▸ WHAT YOU NEED TO DO:
Every line in the entries that holds "Advanced" should be identified and copied.

▸ THE INPUT:

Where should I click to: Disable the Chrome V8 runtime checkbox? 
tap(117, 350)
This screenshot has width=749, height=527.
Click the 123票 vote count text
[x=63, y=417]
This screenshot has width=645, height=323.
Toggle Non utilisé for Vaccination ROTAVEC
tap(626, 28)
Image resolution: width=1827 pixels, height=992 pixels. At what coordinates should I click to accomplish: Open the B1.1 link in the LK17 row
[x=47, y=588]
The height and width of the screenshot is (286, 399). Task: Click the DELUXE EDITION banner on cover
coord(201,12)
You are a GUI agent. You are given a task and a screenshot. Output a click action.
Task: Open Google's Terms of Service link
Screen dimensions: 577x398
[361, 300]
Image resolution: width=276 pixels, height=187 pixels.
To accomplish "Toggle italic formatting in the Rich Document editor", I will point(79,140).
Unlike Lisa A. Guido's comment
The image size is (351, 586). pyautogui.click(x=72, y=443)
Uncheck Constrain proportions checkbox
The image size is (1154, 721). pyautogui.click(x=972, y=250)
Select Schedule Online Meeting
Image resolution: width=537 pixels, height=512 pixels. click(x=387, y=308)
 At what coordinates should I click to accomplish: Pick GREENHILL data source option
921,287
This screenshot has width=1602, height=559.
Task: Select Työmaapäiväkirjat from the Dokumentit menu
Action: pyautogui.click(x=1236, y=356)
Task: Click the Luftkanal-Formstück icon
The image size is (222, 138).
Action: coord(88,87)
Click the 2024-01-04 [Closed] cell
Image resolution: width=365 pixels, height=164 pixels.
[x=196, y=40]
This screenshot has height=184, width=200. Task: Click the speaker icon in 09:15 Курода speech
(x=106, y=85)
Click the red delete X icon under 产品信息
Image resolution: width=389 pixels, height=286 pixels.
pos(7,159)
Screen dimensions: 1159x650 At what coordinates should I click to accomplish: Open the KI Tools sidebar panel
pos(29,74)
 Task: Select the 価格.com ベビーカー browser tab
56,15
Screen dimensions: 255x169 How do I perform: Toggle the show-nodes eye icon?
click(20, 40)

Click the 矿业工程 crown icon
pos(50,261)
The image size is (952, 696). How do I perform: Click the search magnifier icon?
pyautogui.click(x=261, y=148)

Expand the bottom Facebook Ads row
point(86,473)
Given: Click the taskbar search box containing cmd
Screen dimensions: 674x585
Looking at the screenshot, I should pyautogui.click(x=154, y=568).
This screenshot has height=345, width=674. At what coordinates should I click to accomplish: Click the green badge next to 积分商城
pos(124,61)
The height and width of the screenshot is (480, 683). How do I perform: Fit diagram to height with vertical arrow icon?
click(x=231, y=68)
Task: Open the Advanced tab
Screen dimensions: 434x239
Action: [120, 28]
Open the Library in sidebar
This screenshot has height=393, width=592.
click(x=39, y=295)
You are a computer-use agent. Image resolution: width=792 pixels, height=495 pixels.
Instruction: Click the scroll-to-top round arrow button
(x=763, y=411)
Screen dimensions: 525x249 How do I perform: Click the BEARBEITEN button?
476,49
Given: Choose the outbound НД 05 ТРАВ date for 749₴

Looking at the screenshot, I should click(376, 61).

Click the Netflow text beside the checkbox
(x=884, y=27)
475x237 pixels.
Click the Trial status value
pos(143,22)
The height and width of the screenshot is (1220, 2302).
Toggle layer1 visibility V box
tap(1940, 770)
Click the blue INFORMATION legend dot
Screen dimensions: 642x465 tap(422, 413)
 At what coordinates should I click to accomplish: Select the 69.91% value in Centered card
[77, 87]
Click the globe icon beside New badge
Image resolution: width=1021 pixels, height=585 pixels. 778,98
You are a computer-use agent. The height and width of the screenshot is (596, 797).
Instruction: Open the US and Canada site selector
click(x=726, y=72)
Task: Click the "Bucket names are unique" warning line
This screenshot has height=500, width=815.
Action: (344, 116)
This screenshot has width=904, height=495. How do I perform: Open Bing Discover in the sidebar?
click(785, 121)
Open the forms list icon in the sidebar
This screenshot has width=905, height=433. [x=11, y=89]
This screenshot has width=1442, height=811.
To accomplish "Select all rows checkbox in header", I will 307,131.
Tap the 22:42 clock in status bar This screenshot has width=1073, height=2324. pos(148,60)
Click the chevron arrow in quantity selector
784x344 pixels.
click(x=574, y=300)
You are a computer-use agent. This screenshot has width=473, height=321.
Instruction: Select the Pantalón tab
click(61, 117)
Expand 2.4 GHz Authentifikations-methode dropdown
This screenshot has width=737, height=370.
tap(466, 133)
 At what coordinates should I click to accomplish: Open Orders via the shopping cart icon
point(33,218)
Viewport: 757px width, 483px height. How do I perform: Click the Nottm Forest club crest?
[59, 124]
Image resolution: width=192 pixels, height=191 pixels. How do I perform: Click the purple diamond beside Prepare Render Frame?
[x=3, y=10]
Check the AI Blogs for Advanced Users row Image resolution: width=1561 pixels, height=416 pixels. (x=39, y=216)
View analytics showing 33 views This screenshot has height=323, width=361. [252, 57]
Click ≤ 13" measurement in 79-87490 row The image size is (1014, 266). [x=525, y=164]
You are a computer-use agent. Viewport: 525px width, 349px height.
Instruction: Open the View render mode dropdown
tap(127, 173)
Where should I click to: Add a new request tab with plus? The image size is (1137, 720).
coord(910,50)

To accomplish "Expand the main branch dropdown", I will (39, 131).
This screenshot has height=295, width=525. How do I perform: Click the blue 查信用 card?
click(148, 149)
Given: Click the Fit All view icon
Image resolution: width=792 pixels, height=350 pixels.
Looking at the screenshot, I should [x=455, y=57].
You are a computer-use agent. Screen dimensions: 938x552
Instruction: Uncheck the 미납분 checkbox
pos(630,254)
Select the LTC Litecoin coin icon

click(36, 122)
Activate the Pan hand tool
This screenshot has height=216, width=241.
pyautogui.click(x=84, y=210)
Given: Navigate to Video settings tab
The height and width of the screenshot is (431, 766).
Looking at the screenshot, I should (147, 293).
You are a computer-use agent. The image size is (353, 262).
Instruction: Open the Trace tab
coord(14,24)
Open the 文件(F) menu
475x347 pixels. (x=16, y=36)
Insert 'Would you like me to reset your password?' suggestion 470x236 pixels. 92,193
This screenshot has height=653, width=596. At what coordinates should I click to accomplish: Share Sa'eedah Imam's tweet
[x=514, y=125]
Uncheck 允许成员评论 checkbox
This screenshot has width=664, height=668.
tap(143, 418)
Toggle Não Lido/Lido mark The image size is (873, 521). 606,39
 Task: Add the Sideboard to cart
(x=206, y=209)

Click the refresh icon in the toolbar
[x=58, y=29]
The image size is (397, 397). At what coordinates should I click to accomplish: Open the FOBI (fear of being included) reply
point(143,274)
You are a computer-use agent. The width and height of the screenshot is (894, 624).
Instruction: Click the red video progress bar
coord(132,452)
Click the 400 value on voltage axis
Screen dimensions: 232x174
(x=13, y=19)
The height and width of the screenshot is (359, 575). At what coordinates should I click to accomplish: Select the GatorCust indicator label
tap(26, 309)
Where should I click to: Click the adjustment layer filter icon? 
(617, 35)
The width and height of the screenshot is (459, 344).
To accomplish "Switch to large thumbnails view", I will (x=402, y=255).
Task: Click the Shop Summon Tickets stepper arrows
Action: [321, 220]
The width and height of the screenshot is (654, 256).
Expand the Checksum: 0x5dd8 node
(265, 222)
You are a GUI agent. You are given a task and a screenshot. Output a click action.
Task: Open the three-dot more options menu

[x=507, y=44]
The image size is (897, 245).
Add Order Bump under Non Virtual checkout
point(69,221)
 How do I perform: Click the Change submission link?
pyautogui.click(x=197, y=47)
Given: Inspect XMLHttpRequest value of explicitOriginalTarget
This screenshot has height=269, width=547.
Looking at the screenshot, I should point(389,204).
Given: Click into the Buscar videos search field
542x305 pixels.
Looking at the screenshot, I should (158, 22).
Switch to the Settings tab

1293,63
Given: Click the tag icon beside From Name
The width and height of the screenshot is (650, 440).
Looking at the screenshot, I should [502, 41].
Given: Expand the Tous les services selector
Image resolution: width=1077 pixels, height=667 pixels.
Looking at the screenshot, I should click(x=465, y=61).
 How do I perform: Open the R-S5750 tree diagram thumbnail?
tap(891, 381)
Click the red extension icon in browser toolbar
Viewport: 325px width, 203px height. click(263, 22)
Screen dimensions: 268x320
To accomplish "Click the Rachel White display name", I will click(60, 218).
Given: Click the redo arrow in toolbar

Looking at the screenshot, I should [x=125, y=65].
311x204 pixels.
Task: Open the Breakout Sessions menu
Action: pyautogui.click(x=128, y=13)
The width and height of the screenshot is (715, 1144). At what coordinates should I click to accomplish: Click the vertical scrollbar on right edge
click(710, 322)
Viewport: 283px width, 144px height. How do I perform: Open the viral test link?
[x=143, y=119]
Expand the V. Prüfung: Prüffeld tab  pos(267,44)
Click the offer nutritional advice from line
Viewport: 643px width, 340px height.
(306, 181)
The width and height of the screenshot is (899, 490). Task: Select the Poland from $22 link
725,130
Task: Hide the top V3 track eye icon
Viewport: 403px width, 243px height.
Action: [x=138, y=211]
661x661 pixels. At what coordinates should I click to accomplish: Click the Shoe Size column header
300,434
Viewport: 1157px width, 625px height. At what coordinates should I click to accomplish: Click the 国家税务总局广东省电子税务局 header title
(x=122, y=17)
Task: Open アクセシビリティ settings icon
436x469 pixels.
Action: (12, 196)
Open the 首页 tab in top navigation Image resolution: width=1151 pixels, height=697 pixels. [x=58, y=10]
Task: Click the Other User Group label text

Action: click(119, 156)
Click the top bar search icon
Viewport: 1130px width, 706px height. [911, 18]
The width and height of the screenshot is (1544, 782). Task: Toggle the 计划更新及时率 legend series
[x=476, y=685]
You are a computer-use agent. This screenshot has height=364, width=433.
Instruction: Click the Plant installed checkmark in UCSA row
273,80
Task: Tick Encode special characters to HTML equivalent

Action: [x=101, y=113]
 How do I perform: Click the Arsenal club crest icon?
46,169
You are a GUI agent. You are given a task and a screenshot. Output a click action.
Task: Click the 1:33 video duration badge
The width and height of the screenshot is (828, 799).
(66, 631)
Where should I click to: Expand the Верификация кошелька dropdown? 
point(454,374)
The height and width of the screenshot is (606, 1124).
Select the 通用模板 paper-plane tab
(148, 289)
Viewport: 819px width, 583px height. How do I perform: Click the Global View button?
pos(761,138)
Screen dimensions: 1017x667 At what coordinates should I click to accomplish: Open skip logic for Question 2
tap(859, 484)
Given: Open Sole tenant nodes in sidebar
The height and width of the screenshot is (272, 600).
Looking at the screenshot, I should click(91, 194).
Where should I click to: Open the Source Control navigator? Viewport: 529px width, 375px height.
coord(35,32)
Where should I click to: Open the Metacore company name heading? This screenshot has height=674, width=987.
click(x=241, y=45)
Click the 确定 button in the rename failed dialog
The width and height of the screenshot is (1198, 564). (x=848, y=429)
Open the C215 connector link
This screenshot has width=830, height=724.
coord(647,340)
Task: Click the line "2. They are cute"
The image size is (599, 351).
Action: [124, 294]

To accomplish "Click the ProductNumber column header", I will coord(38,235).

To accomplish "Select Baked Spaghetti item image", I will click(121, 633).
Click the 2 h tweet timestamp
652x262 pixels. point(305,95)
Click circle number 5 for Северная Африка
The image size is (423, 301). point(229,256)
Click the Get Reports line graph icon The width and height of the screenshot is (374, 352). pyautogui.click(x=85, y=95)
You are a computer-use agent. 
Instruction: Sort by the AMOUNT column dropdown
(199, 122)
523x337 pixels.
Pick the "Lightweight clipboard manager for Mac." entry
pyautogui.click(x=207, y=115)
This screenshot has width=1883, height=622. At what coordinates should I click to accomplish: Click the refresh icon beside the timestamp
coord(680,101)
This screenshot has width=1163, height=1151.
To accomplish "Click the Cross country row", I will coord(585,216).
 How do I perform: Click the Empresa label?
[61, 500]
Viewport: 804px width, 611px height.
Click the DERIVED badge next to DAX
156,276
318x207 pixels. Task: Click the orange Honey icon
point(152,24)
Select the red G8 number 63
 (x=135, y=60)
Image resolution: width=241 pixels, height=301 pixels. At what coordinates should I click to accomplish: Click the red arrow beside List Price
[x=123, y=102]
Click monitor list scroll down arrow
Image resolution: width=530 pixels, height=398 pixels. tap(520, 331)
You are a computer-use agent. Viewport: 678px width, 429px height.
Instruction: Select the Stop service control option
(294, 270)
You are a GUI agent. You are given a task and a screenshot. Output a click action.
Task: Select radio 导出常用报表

▸ ANSWER SECTION:
Task: Open the Advanced tab
Check the AI Blogs for Advanced Users row Image resolution: width=1561 pixels, height=416 pixels. (x=39, y=216)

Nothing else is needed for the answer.